== Supplied passage

In the first of a four-part fortnightly series about the liver, CHIA HUI JUN looks at the myriad of jobs performed by the largest organ inside the body
The liver is the workhorse among the organs, responsible for a myriad of functions that keep every system going. If it were to stop working, everything would soon grind to a halt. So it is fortunate that the liver is the only internal organ capable of regenerating itself when damaged.
The liver is a reddish-brown mass under the diaphragm. Located in the right upper quadrant of the abdominal cavity, it is the largest internal organ in the human body, weighing 1.36kg. Because of this organ’s ability to keep growing, a healthy person can donate half of his liver to someone who needs it.
Even with half or a third of it removed, the liver can grow to its full size again with time, said Dr Kieron Lim, an associate consultant in the department of gastroenterology and hepatology at the National University Hospital. But, there are limits to how much the liver can regenerate. Viral infections and poor dietary and lifestyle habits can cause liver damage and possibly lead to hardening, known as cirrhosis.
Breaking things down
The liver is like the main factory of a country, producing important products and by-products, processing inputs and getting rid of unwanted toxins, said Dr Tan Hui Hui, a consultant at the Singapore General Hospital’s department of gastroenterology and hepatology.Doctors say the organ produces proteins such as albumin (in blood plasma), clotting factors, enzymes, antibodies and bile, a digestive juice required to break down fats and eliminate waste. On top of that, the liver metabolises, or breaks down, lipids, carbohydrates and proteins. As proteins are broken down, a toxin called ammonia is released and converted to urea, which is then excreted by the kidneys in urine.

====

• Work request 1:
Do these statements agree with the liver passage above? For each, answer yes or no and quote the deciding words.
(a) The liver weighs 1.36kg.
(b) The liver can regenerate without limit.
(c) The kidneys excrete ammonia directly.
• Work request 2:
Recast the paragraph of the liver passage beginning "Even with half or a third of it removed" as a short bulleted list that keeps its main facts.
• Work request 3:
Extend the liver passage beyond its final sentence, keeping its technical voice.

== Information provided

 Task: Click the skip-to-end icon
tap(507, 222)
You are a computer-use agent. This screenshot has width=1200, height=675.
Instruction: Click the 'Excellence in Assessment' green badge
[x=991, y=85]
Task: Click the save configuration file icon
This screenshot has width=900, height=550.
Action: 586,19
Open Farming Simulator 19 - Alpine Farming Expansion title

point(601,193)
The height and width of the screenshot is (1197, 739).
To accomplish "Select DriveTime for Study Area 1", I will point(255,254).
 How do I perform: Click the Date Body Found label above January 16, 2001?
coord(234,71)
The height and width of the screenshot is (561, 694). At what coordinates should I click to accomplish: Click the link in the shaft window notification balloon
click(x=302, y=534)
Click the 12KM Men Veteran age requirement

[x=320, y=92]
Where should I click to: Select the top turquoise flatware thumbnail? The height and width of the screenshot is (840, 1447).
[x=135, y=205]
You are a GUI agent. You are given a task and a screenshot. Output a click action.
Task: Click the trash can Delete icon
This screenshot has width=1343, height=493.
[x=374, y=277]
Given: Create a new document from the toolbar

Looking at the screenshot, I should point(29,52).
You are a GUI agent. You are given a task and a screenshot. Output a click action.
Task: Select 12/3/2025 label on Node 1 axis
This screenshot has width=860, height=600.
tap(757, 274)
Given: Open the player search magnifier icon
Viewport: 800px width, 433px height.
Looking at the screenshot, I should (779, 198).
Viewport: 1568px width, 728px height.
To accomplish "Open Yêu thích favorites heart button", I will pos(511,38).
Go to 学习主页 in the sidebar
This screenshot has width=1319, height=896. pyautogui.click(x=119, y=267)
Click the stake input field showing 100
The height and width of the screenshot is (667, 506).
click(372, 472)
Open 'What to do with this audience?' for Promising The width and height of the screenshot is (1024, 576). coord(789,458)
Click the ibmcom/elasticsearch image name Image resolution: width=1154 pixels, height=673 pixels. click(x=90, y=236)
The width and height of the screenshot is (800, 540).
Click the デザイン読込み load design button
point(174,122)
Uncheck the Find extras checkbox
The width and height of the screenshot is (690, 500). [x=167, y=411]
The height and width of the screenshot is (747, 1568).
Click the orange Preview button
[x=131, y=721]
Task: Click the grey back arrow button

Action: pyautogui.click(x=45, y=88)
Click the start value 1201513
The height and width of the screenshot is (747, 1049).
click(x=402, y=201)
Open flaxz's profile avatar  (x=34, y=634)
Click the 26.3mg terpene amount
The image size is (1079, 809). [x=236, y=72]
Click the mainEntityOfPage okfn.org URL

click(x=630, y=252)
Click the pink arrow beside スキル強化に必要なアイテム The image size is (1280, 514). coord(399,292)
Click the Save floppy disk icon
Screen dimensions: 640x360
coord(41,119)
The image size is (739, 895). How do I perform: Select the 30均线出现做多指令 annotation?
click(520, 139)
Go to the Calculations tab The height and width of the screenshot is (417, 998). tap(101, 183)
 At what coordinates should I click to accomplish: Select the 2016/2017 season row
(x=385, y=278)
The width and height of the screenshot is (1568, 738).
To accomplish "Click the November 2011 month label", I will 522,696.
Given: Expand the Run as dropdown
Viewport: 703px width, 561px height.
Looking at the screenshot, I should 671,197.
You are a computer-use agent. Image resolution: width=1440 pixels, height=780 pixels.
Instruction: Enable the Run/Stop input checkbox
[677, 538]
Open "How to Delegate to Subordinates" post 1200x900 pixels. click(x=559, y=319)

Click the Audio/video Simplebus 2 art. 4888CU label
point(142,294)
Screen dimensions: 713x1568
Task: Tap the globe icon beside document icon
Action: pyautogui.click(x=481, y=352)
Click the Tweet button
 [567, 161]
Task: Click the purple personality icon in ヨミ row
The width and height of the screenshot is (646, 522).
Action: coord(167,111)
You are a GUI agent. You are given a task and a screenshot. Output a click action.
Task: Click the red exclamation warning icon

====

• Exercise result 1:
(a) Yes: "weighing 1.36kg"
(b) No: "there are limits to how much the liver can regenerate"
(c) No: "a toxin called ammonia is released and converted to urea, which is then excreted by the kidneys in urine"

• Exercise result 2:
- Dr Kieron Lim, an associate consultant in gastroenterology and hepatology at the National University Hospital, says the liver can regrow to full size after half or a third is removed.
- Its capacity to regenerate has limits.
- Viral infections and poor dietary and lifestyle habits can damage the liver and may lead to hardening, called cirrhosis.

• Exercise result 3:
The liver also breaks down medicines, herbal supplements, alcohol, industrial and food processing chemicals and hormones, such as insulin, estrogen and adrenalin, after they have served their function as messengers to other cells, said Dr Lim.
The liver also converts lactic acid from a toxin to storage fuels like pyruvate or glucose for energy generation. Lactic acid is produced when glucose is broken down and too much of it may irritate nerves and muscles. The liver serves as a storeroom for certain vitamins such as vitamins A, B12 and D, and trace elements like copper and iron. Infections from viruses, fat deposits in the liver and alcohol can cause the liver to malfunction, resulting in liver diseases.
Doctors say viral illnesses such as hepatitis B and C are spread by blood and body fluids, while hepatitis A can be contracted when one eats contaminated shellfish or cockles. The viruses cause the liver to become inflamed, damaging liver cells, which leak higher than normal amounts of liver enzymes into the bloodstream. Chronic liver inflammation may lead to liver fibrosis (scarring), followed by cirrhosis (hardening from scar tissue) and liver failure or liver cancer.
Usually, people with hepatitis A can recover fully and it rarely causes liver failure. But hepatitis B or C increases one’s risk of liver cirrhosis and liver cancer. Anti-viral medications can control the disease by reducing liver inflammation and viral replication. Poor diet and excessive alcoholic consumption can lead to fatty liver disease. Symptoms include lethargy, jaundice (a yellowing of the eyes and skin), dark brown urine, mental confusion, easy bruising and coma, said Dr Tan. In many cases, the liver can recover with the help of anti-viral medication and changes made to one’s diet and lifestyle.